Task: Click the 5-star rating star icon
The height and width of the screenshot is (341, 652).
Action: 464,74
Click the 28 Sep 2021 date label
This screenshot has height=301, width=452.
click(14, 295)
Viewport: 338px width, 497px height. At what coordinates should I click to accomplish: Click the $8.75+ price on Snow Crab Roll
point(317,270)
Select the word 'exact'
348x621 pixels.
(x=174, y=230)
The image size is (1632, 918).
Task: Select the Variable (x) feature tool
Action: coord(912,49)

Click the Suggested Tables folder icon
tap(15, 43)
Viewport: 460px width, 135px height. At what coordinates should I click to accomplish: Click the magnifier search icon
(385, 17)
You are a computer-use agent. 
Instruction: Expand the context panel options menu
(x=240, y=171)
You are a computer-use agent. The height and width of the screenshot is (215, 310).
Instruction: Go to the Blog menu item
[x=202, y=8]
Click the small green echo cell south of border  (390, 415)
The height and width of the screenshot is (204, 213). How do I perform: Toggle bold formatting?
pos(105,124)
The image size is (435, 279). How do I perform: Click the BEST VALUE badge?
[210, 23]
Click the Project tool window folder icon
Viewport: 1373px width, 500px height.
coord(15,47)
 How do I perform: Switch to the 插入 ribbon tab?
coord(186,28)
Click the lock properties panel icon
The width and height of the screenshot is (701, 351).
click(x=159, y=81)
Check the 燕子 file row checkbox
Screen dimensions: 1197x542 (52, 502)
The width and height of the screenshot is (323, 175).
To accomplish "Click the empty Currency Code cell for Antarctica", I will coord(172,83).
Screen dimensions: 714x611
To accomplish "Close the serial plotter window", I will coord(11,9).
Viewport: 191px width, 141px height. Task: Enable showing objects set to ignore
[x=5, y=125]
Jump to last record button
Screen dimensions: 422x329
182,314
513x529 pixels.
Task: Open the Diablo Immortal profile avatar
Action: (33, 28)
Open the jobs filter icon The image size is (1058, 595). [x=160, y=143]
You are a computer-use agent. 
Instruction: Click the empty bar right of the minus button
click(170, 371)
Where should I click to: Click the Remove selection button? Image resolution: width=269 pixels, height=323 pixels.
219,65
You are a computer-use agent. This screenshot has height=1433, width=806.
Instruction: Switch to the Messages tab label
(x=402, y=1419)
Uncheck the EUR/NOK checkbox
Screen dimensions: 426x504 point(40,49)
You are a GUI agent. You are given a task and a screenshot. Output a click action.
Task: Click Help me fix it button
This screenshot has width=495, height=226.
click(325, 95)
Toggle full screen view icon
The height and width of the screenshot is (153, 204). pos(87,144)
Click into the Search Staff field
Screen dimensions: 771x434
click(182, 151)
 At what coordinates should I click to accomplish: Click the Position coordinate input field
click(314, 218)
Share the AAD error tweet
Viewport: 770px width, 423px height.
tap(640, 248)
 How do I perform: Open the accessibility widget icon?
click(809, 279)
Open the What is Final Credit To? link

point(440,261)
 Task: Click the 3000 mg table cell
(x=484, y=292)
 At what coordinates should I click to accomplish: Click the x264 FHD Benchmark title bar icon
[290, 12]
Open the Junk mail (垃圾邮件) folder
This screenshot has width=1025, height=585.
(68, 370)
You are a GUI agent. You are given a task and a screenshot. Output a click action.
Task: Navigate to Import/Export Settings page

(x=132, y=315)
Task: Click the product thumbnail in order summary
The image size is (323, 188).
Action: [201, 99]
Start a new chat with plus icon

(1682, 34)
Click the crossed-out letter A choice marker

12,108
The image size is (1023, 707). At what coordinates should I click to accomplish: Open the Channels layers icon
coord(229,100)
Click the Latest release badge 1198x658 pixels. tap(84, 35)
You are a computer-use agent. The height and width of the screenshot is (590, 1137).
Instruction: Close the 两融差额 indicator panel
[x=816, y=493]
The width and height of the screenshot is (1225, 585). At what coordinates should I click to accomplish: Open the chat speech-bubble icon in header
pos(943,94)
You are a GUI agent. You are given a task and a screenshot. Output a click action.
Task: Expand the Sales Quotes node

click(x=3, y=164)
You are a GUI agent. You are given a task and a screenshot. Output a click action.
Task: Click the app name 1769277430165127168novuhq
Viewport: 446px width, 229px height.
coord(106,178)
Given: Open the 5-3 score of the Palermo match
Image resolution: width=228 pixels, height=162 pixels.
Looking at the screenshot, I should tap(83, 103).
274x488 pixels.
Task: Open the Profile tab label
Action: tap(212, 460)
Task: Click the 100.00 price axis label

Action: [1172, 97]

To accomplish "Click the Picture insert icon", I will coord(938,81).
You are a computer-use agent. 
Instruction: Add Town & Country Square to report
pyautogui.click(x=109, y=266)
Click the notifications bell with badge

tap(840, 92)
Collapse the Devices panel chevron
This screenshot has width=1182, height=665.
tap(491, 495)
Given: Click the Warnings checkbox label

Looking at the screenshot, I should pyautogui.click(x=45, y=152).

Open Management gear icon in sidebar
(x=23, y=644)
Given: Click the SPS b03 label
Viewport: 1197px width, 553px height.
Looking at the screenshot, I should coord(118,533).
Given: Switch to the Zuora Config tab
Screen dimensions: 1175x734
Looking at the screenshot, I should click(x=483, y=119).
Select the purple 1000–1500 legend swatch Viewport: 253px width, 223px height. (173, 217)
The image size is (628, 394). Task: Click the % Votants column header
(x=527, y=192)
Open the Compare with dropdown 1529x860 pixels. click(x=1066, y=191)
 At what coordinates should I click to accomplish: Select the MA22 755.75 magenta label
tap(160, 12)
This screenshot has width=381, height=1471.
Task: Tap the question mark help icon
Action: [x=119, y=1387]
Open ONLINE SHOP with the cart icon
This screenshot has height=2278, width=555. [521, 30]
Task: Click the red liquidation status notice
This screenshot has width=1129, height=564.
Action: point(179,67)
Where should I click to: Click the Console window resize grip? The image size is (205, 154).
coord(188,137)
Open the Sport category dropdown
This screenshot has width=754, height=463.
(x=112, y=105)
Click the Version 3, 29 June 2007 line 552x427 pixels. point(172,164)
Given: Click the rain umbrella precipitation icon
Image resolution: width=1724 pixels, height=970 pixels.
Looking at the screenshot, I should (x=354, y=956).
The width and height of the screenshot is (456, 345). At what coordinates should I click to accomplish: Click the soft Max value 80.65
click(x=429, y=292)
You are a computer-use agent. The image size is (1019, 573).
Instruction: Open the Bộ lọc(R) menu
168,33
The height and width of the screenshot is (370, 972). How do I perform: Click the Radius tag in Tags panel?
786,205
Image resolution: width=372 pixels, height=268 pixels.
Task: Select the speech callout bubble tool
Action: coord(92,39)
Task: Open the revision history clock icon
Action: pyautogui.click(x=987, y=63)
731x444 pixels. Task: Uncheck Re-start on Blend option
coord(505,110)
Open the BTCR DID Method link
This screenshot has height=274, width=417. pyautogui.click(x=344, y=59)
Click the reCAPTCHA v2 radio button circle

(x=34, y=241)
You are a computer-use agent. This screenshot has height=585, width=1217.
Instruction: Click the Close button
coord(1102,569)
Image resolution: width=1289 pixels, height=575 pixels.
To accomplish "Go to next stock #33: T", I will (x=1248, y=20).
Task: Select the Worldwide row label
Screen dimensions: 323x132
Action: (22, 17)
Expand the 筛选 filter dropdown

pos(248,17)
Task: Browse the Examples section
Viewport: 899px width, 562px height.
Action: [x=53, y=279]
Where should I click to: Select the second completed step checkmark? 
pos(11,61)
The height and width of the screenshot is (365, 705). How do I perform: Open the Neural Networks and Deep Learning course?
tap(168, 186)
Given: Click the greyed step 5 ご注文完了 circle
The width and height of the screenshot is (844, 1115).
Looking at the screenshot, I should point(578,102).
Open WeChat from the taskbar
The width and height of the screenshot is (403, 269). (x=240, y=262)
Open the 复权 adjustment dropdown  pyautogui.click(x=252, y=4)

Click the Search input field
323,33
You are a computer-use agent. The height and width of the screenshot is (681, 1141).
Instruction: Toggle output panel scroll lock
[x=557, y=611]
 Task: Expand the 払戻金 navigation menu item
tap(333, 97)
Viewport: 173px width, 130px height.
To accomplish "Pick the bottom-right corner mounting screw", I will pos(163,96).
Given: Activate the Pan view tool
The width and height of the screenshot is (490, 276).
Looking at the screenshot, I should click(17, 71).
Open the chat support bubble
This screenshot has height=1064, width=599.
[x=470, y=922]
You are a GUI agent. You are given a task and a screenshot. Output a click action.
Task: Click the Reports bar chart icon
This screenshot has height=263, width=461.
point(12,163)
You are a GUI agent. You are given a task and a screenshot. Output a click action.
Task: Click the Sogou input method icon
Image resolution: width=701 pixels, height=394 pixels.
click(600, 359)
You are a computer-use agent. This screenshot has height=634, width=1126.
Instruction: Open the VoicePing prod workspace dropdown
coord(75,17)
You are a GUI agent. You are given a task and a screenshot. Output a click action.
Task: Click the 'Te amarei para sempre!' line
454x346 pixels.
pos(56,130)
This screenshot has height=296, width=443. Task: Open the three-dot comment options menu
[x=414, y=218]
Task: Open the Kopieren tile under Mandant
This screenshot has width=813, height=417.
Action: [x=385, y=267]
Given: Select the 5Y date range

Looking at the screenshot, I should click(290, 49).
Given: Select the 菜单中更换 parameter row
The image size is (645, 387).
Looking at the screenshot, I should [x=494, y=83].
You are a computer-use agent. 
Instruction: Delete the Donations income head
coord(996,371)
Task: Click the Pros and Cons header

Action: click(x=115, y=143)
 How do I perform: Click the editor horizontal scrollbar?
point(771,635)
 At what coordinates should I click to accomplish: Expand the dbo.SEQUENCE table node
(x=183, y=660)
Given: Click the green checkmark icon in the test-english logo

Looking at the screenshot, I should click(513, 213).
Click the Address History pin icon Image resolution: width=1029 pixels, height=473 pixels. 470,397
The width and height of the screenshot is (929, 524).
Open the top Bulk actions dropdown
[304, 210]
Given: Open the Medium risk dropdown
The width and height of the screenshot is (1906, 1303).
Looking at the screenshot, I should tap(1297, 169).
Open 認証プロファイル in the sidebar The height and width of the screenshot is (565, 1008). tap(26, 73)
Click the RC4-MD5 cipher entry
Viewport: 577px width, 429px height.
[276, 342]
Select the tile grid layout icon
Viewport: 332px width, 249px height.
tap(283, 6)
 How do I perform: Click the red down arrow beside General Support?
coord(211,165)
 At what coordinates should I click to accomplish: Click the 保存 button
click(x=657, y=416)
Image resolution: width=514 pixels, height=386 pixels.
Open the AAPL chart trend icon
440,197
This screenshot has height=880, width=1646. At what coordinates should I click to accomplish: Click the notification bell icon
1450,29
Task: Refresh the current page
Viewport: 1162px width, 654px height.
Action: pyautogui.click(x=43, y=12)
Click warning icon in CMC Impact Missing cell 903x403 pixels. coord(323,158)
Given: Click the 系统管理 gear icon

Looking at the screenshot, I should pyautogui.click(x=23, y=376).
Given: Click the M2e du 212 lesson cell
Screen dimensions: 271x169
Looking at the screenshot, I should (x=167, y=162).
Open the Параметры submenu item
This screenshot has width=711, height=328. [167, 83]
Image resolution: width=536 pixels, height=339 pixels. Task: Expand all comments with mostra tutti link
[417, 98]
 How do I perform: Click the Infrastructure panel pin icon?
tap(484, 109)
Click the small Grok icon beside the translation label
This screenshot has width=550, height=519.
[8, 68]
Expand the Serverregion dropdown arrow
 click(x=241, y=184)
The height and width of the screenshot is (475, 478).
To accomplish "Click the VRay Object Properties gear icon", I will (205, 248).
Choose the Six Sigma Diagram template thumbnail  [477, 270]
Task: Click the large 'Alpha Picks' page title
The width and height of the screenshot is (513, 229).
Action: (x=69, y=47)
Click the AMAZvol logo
* * * * *
▶ [WHAT IS REQUIRED]:
Please copy the listing word for word, beginning at the line that contains "Where should I click to: Click the Remove" and stopping after the line that contains "Screen dimensions: 426x504 point(40,49)".

▶ [ANSWER IN FULL]:
Where should I click to: Click the Remove selection button? Image resolution: width=269 pixels, height=323 pixels.
219,65
You are a computer-use agent. This screenshot has height=1433, width=806.
Instruction: Switch to the Messages tab label
(x=402, y=1419)
Uncheck the EUR/NOK checkbox
Screen dimensions: 426x504 point(40,49)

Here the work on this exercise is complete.